» Data in this exercise:
- - - - -

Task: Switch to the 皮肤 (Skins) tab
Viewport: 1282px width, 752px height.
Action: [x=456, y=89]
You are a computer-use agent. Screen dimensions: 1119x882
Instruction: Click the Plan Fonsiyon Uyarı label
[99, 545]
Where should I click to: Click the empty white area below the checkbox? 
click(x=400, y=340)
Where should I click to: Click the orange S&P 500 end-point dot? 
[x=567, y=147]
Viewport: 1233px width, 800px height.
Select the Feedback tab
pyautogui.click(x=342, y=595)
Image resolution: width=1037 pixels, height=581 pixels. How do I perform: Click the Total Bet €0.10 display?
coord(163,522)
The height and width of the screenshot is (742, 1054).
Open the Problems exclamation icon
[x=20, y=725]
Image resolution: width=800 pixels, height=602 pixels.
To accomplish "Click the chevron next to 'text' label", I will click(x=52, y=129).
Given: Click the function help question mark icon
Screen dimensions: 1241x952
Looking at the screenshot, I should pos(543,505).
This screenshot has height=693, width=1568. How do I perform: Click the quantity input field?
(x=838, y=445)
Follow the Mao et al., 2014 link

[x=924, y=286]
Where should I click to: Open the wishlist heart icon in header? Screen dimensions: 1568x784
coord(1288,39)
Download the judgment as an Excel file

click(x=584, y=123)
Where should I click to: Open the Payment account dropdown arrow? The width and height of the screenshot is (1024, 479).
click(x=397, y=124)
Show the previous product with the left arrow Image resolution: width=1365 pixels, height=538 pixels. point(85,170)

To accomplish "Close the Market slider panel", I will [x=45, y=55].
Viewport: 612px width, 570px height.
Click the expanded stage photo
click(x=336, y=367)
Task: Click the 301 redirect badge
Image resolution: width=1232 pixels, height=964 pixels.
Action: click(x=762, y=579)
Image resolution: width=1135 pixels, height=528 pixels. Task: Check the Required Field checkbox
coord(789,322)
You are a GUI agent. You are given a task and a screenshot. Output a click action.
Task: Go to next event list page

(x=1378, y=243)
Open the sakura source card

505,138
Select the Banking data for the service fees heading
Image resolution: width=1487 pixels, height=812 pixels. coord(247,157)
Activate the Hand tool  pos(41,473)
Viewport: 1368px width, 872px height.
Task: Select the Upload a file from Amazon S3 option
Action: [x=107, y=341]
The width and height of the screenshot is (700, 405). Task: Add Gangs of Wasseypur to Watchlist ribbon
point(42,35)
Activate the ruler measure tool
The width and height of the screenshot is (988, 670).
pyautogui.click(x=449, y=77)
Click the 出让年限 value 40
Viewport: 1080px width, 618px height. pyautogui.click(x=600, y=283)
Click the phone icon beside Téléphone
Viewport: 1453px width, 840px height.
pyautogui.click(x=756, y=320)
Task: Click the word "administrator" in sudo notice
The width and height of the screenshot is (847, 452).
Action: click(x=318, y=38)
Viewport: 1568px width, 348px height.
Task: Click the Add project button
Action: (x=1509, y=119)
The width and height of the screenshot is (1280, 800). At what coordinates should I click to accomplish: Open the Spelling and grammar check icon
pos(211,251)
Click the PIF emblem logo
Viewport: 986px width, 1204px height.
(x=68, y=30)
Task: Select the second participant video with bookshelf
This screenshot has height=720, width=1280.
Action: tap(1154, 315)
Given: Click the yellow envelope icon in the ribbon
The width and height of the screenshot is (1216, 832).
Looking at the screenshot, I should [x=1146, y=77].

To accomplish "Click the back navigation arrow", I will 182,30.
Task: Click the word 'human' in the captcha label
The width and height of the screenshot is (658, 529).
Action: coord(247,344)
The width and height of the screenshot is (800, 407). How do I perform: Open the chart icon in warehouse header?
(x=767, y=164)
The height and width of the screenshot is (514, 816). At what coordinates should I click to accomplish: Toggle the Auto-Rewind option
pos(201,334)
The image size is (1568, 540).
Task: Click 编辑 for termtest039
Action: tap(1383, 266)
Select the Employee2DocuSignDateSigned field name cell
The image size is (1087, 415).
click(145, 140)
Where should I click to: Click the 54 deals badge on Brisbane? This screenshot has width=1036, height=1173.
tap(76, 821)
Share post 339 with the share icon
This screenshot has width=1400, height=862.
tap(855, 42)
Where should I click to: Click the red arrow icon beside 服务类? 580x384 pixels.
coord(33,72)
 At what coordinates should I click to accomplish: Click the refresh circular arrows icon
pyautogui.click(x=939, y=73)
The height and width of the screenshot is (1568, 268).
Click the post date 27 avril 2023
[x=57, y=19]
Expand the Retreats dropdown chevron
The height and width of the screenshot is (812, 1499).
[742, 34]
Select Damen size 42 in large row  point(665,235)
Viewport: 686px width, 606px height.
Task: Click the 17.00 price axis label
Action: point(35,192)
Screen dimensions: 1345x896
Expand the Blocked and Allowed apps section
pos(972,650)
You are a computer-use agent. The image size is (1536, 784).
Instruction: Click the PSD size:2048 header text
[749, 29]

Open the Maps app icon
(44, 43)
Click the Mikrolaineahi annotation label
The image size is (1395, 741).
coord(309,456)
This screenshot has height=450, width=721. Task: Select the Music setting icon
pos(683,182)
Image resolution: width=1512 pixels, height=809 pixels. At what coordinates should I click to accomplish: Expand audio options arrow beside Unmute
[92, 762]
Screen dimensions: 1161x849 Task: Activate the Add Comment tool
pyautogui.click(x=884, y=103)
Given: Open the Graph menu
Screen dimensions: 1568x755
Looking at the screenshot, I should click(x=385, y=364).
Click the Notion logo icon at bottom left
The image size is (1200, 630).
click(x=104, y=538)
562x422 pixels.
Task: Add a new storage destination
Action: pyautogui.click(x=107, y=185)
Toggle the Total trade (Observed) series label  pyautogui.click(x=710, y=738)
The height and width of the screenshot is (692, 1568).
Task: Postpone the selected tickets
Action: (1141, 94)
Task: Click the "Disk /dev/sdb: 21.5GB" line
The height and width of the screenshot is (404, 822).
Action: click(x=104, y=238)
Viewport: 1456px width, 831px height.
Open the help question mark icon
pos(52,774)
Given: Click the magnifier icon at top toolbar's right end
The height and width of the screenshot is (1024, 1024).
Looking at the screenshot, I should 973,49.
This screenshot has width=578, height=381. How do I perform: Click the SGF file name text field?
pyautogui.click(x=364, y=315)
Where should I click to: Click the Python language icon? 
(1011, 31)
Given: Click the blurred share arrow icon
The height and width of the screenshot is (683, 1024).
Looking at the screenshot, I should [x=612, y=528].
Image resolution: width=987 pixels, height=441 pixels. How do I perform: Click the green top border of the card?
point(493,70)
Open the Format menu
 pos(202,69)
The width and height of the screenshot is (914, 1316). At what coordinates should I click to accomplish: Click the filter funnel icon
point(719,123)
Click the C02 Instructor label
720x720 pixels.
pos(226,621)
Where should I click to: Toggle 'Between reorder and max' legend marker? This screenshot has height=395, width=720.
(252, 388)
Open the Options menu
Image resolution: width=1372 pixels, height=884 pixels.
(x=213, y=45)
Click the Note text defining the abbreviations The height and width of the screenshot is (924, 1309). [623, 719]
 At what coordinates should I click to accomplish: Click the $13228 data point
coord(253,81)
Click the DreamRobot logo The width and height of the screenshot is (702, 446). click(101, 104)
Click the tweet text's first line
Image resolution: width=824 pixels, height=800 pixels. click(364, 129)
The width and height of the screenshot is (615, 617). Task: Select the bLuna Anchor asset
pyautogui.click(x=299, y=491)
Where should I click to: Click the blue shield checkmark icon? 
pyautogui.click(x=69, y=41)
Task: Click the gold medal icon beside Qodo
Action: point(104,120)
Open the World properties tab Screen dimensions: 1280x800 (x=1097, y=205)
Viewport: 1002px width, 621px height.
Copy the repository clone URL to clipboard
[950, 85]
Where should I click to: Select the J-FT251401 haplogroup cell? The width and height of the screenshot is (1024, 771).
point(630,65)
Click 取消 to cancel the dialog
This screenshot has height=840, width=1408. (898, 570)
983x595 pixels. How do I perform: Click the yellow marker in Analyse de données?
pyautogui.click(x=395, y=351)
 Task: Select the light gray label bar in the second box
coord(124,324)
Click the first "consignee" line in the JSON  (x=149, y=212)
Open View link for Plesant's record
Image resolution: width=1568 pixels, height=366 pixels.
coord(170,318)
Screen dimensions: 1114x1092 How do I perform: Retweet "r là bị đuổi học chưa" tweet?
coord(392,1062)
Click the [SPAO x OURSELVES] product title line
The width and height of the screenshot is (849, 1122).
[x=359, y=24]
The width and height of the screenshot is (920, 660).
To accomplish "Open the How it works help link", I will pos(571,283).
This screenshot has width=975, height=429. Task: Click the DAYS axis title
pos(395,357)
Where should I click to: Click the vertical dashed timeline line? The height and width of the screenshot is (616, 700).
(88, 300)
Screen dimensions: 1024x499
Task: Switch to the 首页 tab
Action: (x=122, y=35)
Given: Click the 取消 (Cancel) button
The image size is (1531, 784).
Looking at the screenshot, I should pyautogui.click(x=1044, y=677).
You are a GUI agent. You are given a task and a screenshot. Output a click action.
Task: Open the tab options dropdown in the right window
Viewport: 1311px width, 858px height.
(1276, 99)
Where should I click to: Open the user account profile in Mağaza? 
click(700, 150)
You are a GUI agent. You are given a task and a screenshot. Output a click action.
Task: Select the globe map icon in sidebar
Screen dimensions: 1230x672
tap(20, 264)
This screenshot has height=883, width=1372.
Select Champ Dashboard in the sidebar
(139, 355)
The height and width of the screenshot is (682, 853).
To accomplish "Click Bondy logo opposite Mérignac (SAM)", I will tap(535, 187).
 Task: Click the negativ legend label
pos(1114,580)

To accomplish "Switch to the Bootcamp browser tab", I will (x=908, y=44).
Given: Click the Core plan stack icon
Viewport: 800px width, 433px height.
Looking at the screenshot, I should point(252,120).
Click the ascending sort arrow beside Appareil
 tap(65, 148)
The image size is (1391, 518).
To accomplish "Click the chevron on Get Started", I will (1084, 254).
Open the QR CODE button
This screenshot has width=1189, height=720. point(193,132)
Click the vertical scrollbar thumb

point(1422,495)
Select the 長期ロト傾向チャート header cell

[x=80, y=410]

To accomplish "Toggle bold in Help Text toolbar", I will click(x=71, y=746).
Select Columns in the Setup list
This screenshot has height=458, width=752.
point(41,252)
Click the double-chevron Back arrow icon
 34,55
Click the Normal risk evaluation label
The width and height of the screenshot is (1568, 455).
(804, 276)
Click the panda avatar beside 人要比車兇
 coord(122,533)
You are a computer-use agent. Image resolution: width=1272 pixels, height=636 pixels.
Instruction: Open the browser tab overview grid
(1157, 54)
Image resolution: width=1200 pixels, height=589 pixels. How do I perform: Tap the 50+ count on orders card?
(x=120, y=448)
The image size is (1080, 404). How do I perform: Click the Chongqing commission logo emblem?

- - - - -

For the string "word", count every line of the material where it appears and state only the count.

2